As such, soldering is useful for fusing together even the smallest, most delicate pieces in microelectronic packages and components, whereas welding and brazing are more appropriate for metalworking that involves much larger parts, as encountered in automotive manufacturing. Coining, which AMETEK ECP acquired in 2011 after nearly five decades of successful independent operation, takes pride in the development and fabrication of sector-leading solder preforms for a broad spectrum of commercial and industrial applications.

Creating the best possible preform

At many different moments along the paths that electrical impulses, radio waves and microwaves travel - to convey power, information or both - these energies arrive at points where two pieces meet, such as a semiconductor chip and a circuit board. If interference occurs at such points, or the proper bond didn't exist to connect one to the other, an entire process could break down. In situations where time is of the essence, such as defense-related communications or medical operations, it becomes especially imperative that no problems arise. This illustrates the vital nature of a reliably soldered connection, such as a preform. To create the preform, metallurgists work with existing alloys or develop them from scratch based on a client's request. The materials are then casted, rolled, cladded, plated or stamped according to function-appropriate specifications. For example, the composition of a preform used to encase a semiconductor chip within the context of an electronic package will be different from one that connects a chip and a diode.

The foundation of a successful solder preform is raw materials of the highest quality. Lead has served as that material for much of modern soldering's history. It's still used today, but in less substantial quantities, due to what we now know about the toxicity of unadulterated lead in all of its forms. Soldering wire is one of the only AMETEK ECP products where lead constitutes the majority (approximately 85 percent) of its composition.
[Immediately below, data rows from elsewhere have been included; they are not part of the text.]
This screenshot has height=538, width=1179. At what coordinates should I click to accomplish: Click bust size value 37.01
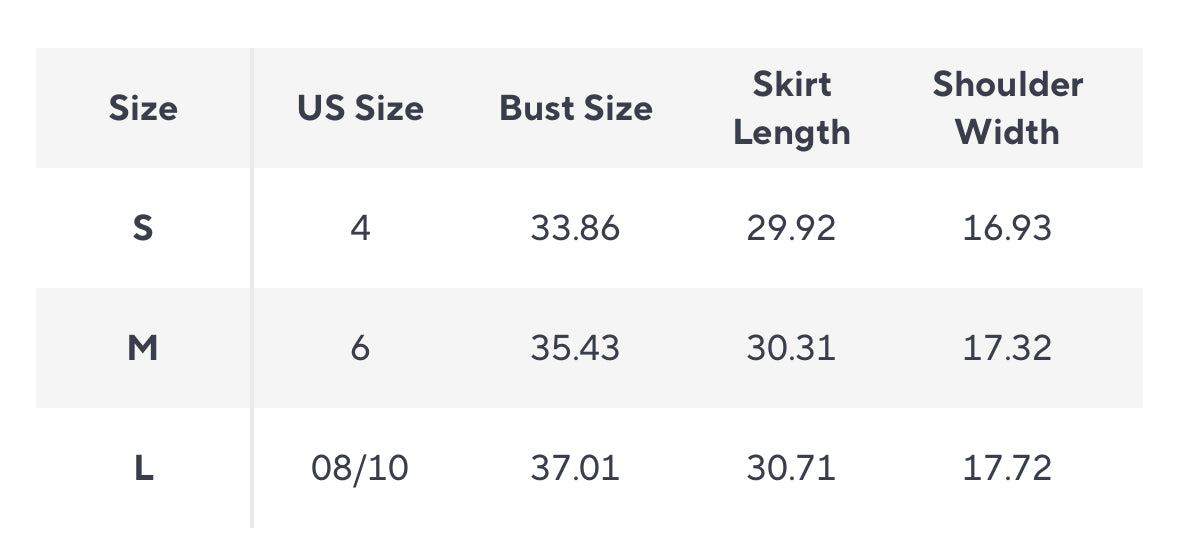576,468
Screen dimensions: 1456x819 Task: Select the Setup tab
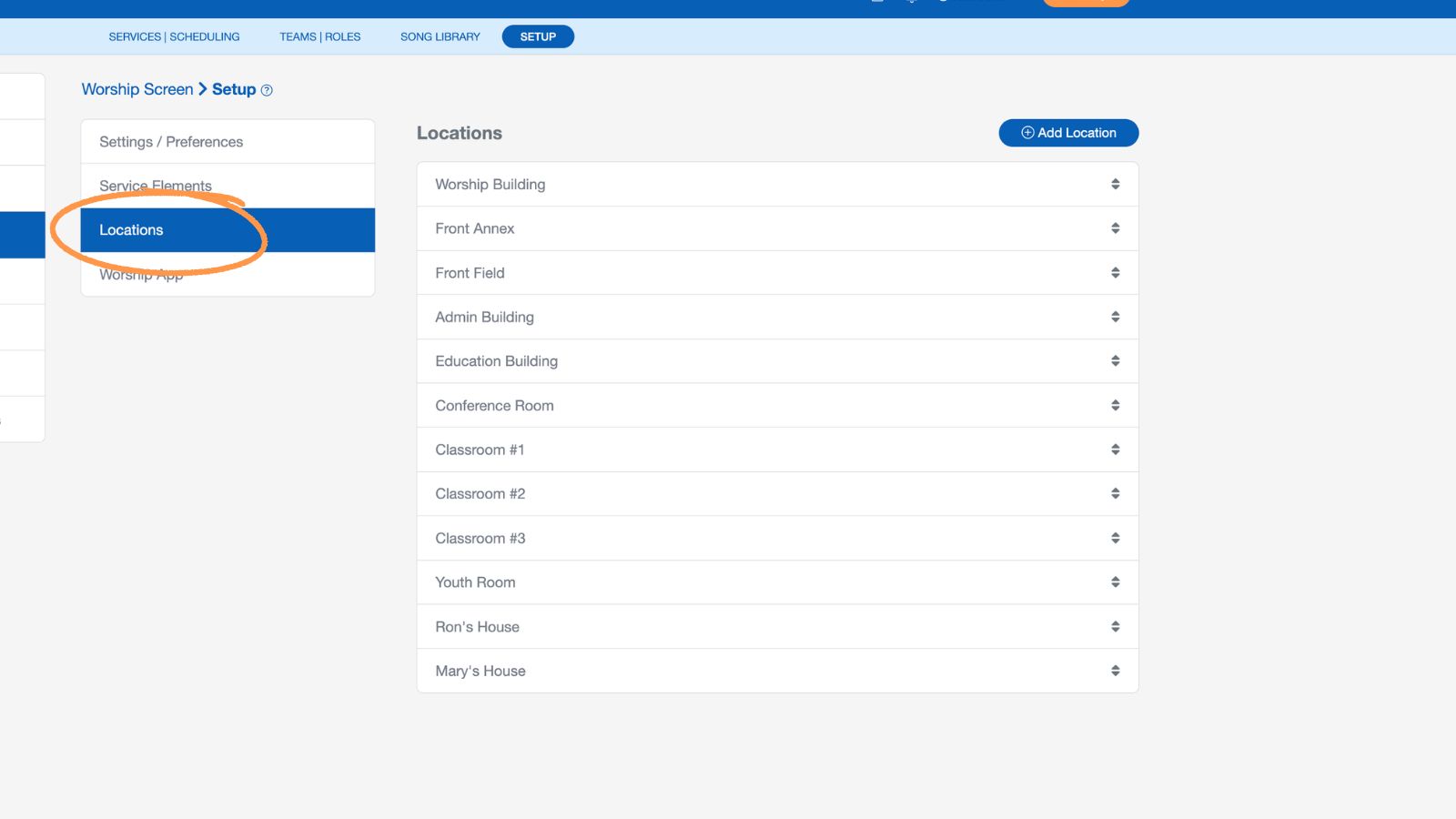[x=538, y=37]
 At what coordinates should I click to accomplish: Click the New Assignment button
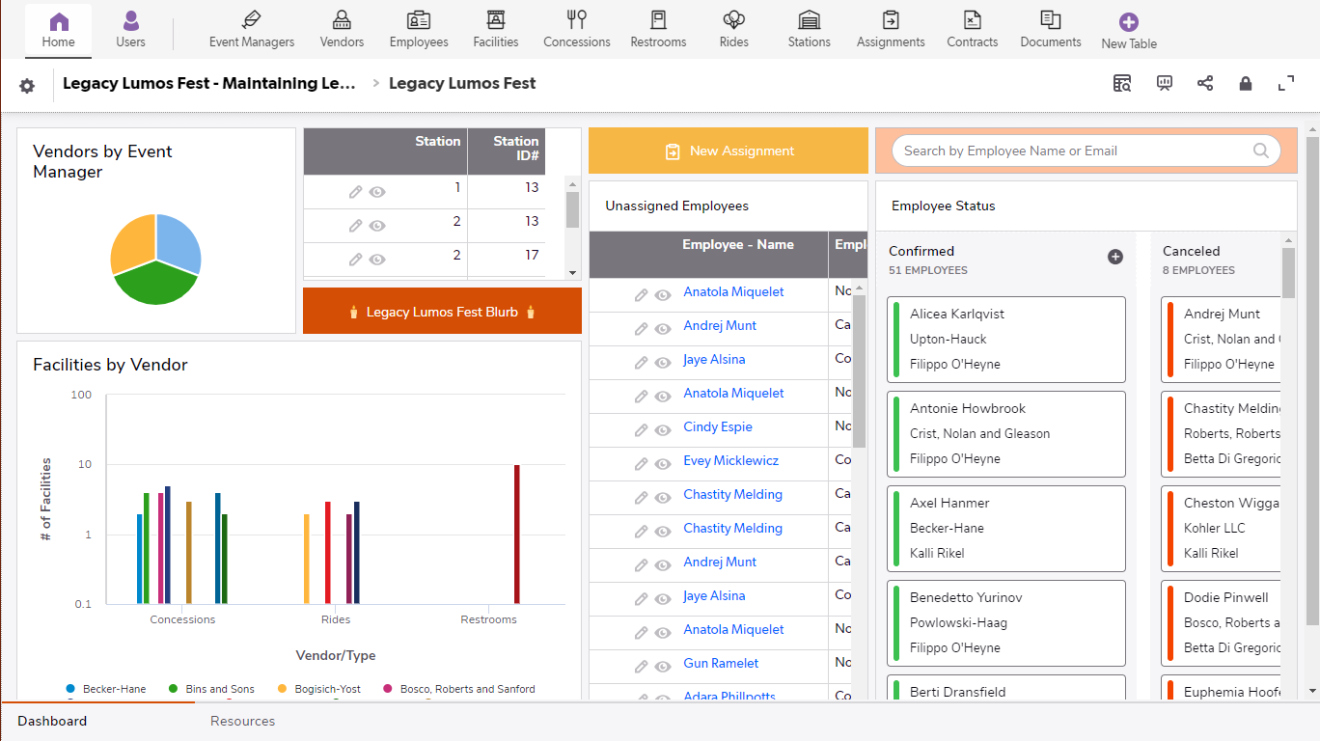tap(728, 151)
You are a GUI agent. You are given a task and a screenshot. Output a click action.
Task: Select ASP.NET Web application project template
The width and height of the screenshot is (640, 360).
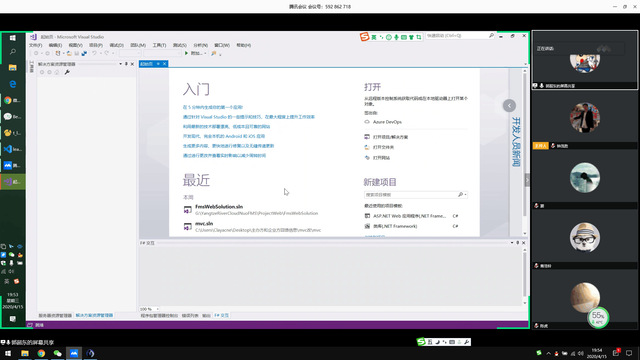click(x=411, y=216)
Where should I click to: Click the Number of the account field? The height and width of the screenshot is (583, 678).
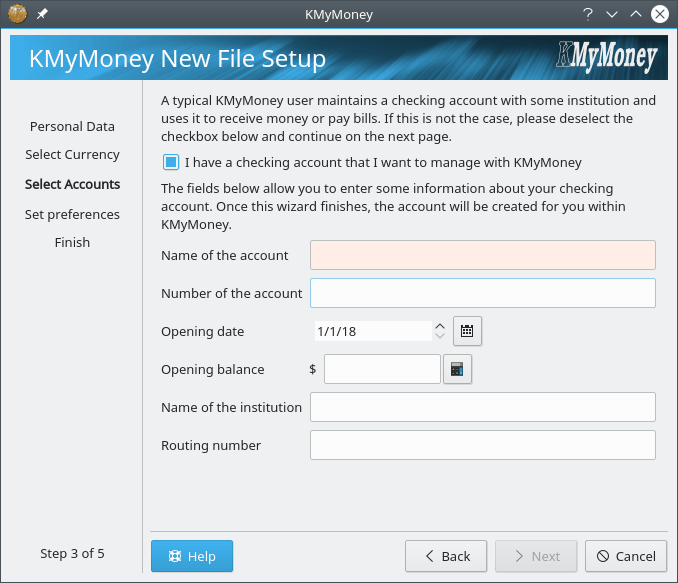pyautogui.click(x=482, y=293)
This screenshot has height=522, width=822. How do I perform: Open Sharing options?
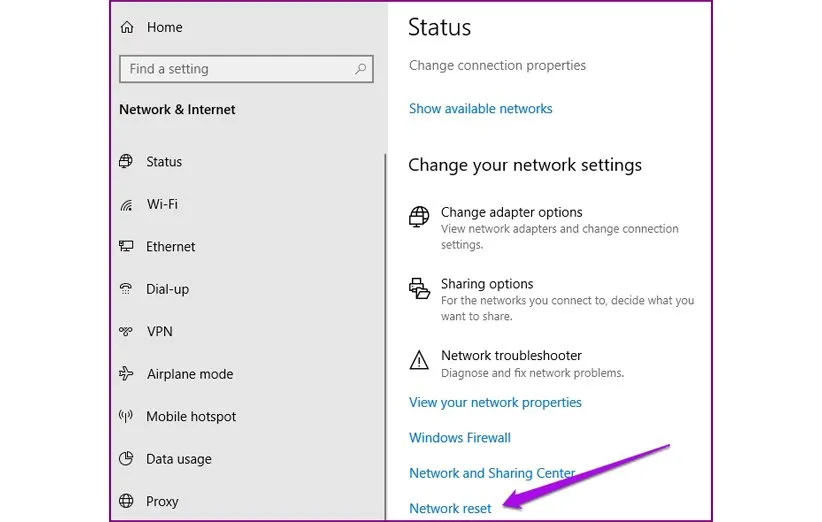[x=487, y=284]
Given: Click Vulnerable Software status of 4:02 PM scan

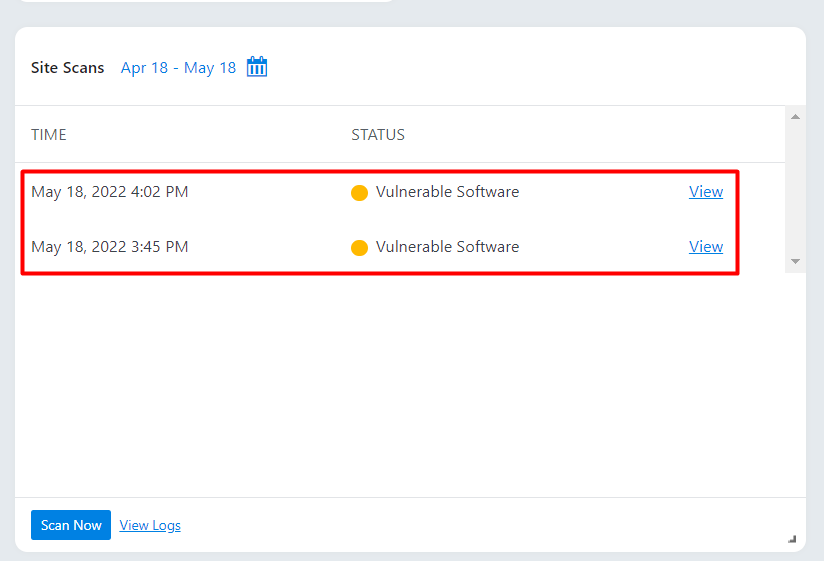Looking at the screenshot, I should coord(447,192).
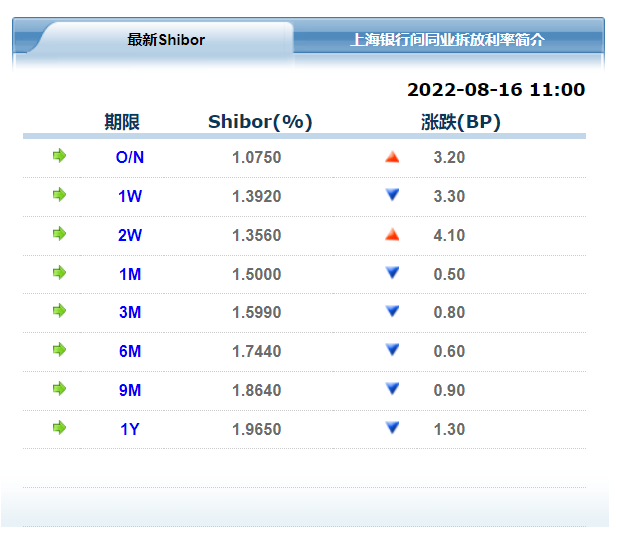The image size is (618, 537).
Task: Open the 6M term link
Action: click(x=130, y=352)
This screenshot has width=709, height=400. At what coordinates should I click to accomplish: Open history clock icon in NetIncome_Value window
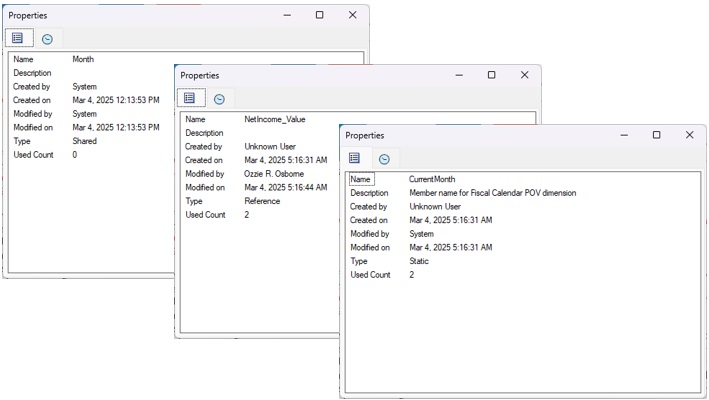(x=219, y=98)
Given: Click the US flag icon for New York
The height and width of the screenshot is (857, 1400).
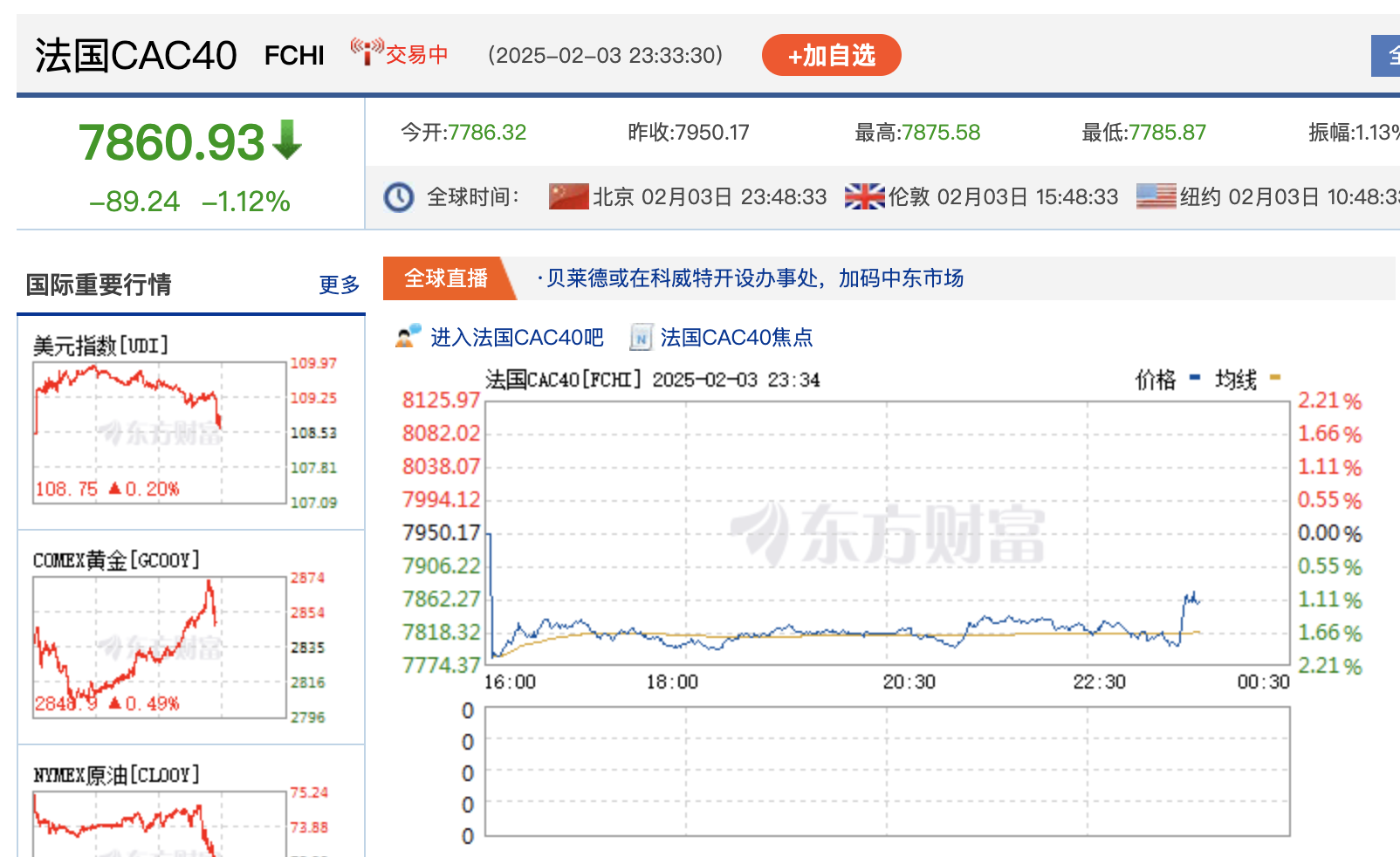Looking at the screenshot, I should point(1156,196).
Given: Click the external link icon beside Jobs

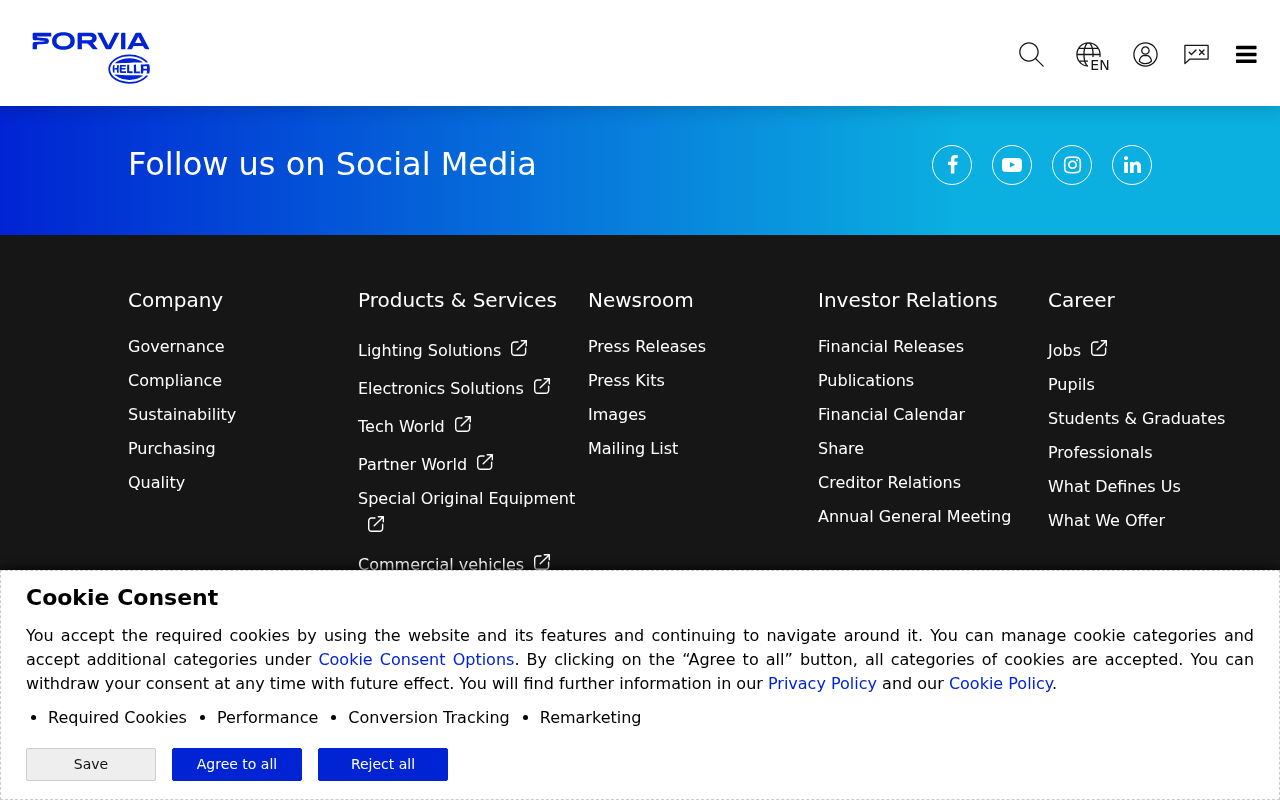Looking at the screenshot, I should tap(1099, 348).
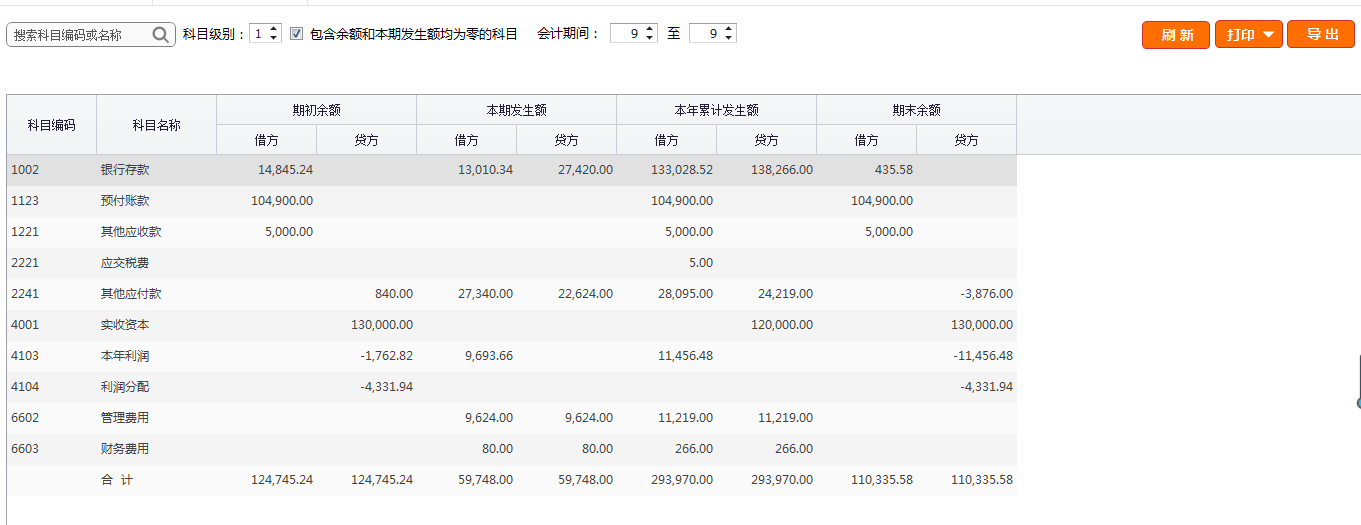Screen dimensions: 1361x525
Task: Select the 1123 预付账款 row
Action: click(125, 201)
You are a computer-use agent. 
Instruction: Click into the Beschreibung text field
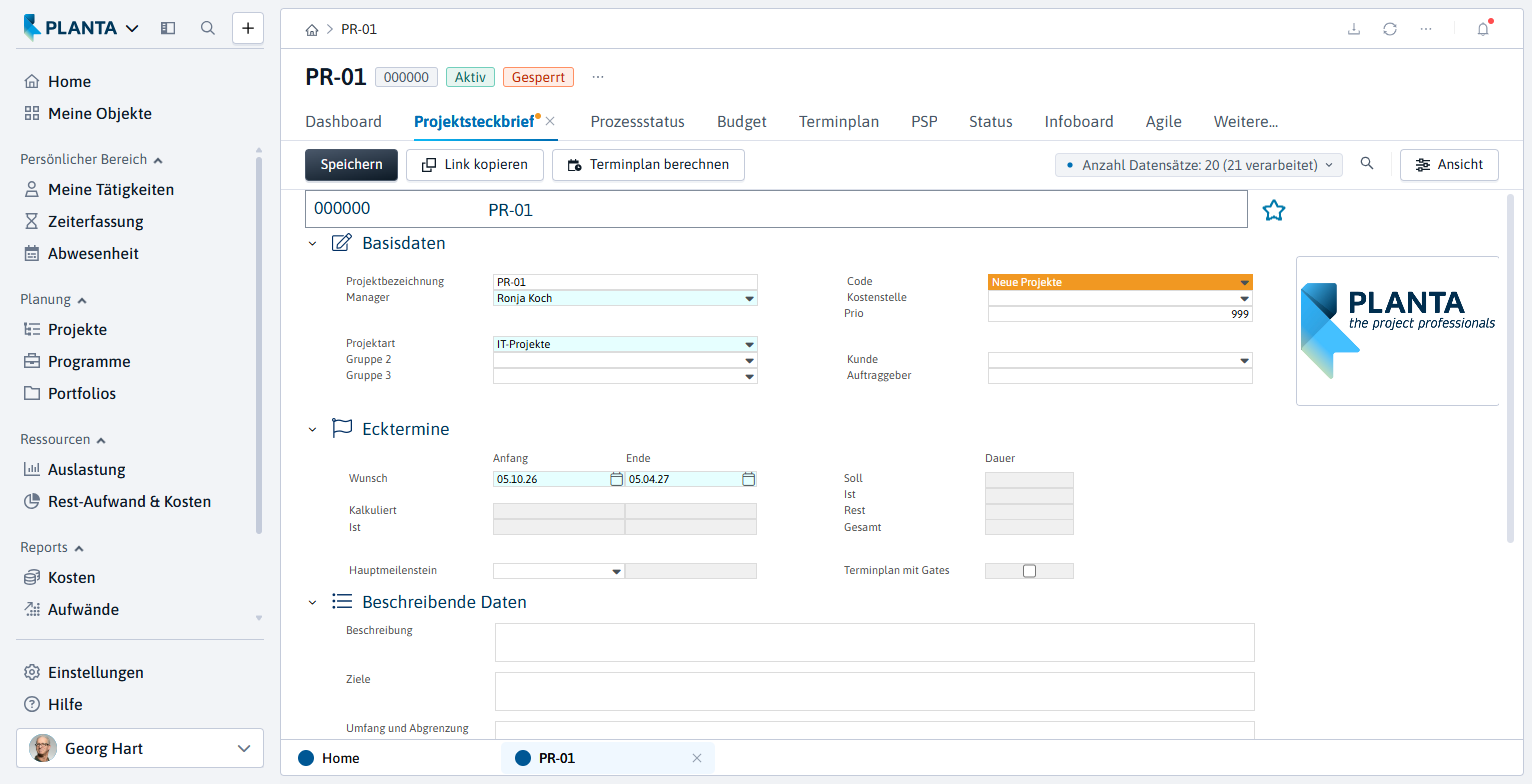coord(874,643)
For preforms and other components involved in less expensive soldering processes, alloys that combine lead with nickel, tin, antimony, indium, iron, tungsten, zinc and various other elements are most commonly used. Otherwise, metalworkers create solder preforms by eschewing lead and blending any number of the aforementioned elements (as well as Kovar, gold, silver, copper or molybdenum).

Conforming to applicable regulations

In the U.S., the European Union and elsewhere, the use of lead is strictly regulated. Some countries, like Japan, have banned it from being included in metalworking operations and any other commercial capacities. This is the primary reason why Coining metallurgists labor to create unique alloy blends that minimize the presence of lead - or in some cases, eschew it entirely. In the long run, the passage of such regulations has been good for the manufacturers of electronic components and associated metals. It drives metallurgists to become more innovative in their blending of raw metals.

As of 2018, Coining offers more than 100 unique alloys for customers to choose from, and that figure does not include blends devised to meet custom needs. Ultimately, partnering with Coining and AMETEK ECP to order solder preforms constitutes a strong investment in reliability. It makes for a decision to choose components time-tested to perform at the highest levels and for the most sensitive tasks, ranging from medical procedures to the inner workings of defense satellites.